Between pro bono and commercial opportunities, Noah has continued his work with Cooley and expanded his network of urban business owners, artists and developers to complete projects including:

  • Slows to Go on Cass Avenue in Midtown, opened in 2012
  • A temporary exhibit space in Lafayette Park called the Mies Gallery that also hosted a pop-up shop for Café con Leche (2012)
  • Provided technical assistance for Firehouse Detroit, a multi-media, multi-faceted performance project conceived by artist Gregory Holm, featuring “The Amazing Pyrophone Firepowered Organ,” a one-of-a-kind “pyrophone” fire-powered organ attached to the facade of the neighboring — and vacant — firehouse. The collaboration and concert was filmed in 2011 and presented at the Detroit Film Theater at the DIA to commemorate the 10-year anniversary of 9/11.
  • Another project with Gregory Holm: Noah designed the art deco façade of the double buildings at 1428 Gratiot Avenue, now Antietam, the French restaurant just north of the Eastern Market, opened in 2015. (Antietam just received notice in the June issue of Architectural Digest as part of Detroit’s creative renaissance.)

About Antietam

After their collaboration on the Firehouse, Greg called in Noah on the start of his next project. He had purchased a pair of buildings on Gratiot – with no specific idea what he wanted to do with them until half-way through the renovation. “We had to re-do the facades anyway,” explains Noah, “Essentially, the design is based on what was already there. All of the facades on the block were rebuilt at the same time around 1936, when Gratiot Boulevard was expanded. At that time,  Art Deco was the style and, if you look up and down the block, you’ll still see elements of the Guardian Building — a huge influence.”

A glimpse of Noah Resnick’s next project — transforming nearly half a city block into a children’s writing workshop. Keep an eye out for 826 Michigan and storefront, “Detroit Robot Factory.”
A glimpse of Noah Resnick’s next project — transforming nearly half a city block into a children’s writing workshop. Keep an eye out for 826 Michigan and storefront, “Detroit Robot Factory.”

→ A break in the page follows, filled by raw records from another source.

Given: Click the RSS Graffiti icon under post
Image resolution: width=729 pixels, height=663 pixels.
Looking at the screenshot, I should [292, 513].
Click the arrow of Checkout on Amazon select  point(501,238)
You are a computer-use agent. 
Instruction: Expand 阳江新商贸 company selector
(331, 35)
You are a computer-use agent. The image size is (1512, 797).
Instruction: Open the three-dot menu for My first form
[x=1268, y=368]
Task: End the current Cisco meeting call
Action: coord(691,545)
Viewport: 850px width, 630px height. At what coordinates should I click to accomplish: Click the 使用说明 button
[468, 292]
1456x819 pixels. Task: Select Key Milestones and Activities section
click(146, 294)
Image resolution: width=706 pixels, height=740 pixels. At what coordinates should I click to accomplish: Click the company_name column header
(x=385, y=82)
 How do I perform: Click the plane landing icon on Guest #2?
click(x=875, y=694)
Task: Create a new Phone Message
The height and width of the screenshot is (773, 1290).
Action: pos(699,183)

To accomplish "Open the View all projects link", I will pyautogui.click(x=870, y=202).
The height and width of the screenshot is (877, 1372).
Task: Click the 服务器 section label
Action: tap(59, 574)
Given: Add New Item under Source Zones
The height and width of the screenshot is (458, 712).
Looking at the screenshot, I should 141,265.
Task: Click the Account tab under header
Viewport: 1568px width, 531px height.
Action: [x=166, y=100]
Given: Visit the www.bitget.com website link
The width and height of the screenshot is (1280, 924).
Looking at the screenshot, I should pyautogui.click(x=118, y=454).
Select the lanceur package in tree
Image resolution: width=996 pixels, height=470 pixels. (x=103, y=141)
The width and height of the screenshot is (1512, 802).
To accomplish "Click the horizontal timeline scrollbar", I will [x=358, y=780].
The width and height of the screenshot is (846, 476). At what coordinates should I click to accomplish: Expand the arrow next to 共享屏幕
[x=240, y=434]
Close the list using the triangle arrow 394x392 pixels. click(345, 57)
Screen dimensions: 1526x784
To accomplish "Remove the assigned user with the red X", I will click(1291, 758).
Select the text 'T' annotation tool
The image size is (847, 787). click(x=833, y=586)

Coming soon? 826 Robot Factory

Standing with Noah against a bright turquoise-painted brick wall on Winder Street, around the corner from Germack Pistachio Company in the Eastern Market, we get a glimpse of his next project – transforming nearly half a city block into a children’s writing workshop.

About three years ago, Noah started doing pro bono work for a 826 National, a network of seven writing and tutoring centers, including the one in Ann Arbor called 826 Michigan located inside the Liberty Street Robot Supply and Repair Shop. Now plans are underway to open a second 826 Michigan. Pending fundraising, work will start in the fall to transform the two-story building into kid-friendly workspace and a storefront designated as “The Detroit Robot Factory.”

From classic and historic to modern and urban, Noah describes his style as collaborative – design that works. “I look at context,” he says, “I don’t believe in subscribing to any noticeable style. There’s no need for me to have a signature. I’m okay with my buildings blending into the context, being well designed, but working with the urban landscape and being appropriate to its position. I feel my contribution is about enhancing the general endeavor, and learning something new in the process. I guess that’s what makes me so passionate about teaching – inspiring creativity in others and bringing out the best in my students and colleagues.”